Il commento di Manuela Fabbri, Vicepresidente del comitato 'Basta plastica in mare'

Attualità Rimini | 13:20 - 13 Gennaio 2019 Paolo Maggioli (a sinistra) e Manuela Fabbri (a destra) Paolo Maggioli (a sinistra) e Manuela Fabbri (a destra).

Il presidente Confindustria Romagna, Paolo Maggioli, in un'intervista alla Rai, ha dato il suo benestare sia ai lavori della Tav che alle trivellazioni di gas, sia in terra che per mare. Sulla Tav ha aggiunto l'auspicio che i treni ad alta velocità possano transitare anche in Romagna, anziché deviare da Bologna sull'altro versante.

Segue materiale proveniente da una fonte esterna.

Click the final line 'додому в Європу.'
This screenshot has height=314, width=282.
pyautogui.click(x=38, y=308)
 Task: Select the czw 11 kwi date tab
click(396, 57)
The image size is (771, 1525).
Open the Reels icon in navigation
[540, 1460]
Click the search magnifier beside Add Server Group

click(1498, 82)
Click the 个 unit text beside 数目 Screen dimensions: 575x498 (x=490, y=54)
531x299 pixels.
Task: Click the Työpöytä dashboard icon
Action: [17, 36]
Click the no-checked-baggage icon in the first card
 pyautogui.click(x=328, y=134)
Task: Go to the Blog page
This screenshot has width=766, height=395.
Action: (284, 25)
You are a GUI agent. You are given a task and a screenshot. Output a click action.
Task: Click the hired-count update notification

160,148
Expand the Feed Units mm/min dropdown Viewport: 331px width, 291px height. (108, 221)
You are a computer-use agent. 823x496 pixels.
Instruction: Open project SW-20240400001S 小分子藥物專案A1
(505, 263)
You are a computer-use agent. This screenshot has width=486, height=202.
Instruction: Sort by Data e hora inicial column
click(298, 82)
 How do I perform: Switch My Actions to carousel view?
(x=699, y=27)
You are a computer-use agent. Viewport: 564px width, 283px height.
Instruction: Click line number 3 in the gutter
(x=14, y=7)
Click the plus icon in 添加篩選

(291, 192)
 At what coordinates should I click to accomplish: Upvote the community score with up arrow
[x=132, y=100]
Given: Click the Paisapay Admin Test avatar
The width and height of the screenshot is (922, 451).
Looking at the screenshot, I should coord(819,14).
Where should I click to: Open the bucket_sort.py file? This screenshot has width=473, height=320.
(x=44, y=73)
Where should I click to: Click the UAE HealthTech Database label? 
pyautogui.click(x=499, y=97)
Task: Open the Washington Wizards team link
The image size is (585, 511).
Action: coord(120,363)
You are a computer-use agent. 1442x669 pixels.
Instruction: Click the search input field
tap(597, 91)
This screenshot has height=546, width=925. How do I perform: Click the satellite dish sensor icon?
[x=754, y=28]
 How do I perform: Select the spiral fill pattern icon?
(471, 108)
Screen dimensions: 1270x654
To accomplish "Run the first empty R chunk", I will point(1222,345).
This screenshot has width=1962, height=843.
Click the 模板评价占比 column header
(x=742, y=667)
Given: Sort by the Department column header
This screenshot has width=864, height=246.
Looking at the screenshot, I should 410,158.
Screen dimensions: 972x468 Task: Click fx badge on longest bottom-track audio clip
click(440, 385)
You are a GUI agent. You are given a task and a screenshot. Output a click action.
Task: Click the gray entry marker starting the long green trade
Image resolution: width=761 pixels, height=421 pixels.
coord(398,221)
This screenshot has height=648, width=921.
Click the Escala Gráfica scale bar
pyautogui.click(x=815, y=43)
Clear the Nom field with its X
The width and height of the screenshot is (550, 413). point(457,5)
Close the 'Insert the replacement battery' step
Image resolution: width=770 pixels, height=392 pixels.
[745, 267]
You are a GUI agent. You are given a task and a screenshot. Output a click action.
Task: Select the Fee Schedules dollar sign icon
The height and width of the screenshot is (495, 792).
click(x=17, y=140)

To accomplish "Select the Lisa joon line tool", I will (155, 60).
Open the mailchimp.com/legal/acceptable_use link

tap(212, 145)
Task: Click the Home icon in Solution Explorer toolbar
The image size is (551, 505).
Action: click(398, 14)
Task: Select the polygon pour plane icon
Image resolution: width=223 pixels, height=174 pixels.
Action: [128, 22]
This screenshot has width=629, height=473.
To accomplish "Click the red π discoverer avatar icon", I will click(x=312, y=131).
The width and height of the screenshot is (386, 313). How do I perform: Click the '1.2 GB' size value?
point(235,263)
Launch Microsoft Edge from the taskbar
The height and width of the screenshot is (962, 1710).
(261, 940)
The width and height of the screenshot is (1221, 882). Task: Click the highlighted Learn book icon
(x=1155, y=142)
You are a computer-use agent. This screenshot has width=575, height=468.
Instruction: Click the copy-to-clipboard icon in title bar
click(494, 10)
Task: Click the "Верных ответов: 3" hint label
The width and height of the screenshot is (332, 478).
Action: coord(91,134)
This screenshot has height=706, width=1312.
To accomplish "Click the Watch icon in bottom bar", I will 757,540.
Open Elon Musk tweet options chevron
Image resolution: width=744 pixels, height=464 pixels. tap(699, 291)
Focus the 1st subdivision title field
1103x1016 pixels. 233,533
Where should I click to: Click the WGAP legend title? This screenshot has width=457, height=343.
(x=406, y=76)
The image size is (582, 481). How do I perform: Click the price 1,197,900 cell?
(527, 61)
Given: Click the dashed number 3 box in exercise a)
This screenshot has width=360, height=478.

Una posizione che ha scatenato la reazione di Manuela Fabbri, Vicepresidente del comitato "Basta plastica in mare".

LA PROPOSTA DI MAGGIOLI. Il presidente di Confindustria Romagna Maggioli ha sottolineato che le infrastrutture come la Tav sono fondamentali per fare crescere l'economia del territorio e che le trivellazioni "sono una grande risorsa economica, soprattutto per le attività portuali di Ravenna", aggiungendo che "sarebbe un enorme danno chiuderle come vogliono gli ambientalisti e solamente come scelta ideologica"

LA RISPOSTA DEL COMITATO. Manuela Fabbri precisa che, per quanto concerne la Tav Torino Lione, sia necessario concludere i lavori, in primis per la riduzione del traffico su ruote, in secondo luogo perché comunque danni ambientali, durante i lavori, si sono già verificati ed è probabilmente inutile tornare indietro. Ma è ferma l'assoluta contrarietà alle trivelle, "pur col referendum perso per mancanza di quorum e nonostante il 'ciaone' del Pd". L'invito del comitato è di non essere insensibile alle emergenze ambientali: "Il contenimento dei repentini cambiamenti climatici, la sopravvivenza delle specie animali e vegetali del mondo, sta nella riconsiderazione di scelte con consumi e stili di vita, fin qui prese. E poiché molte sono state contro la natura, per il futuro di aria, acqua, terra che lasceranno le attuali generazioni sarà essenziale averle cambiate". L'invito al presidente di Confindustria è ad aiutare "i giovani ad avere consigli e magari finanziamenti dagli industriali più affermati per creare lavoro sulle energie rinnovabili, nel recupero e riuso della plastica e di tutti i materiali di scarto e riciclabili in grado di produrre biogas, evitando di violentare terra e mare e creare subsidenza trivellandolo".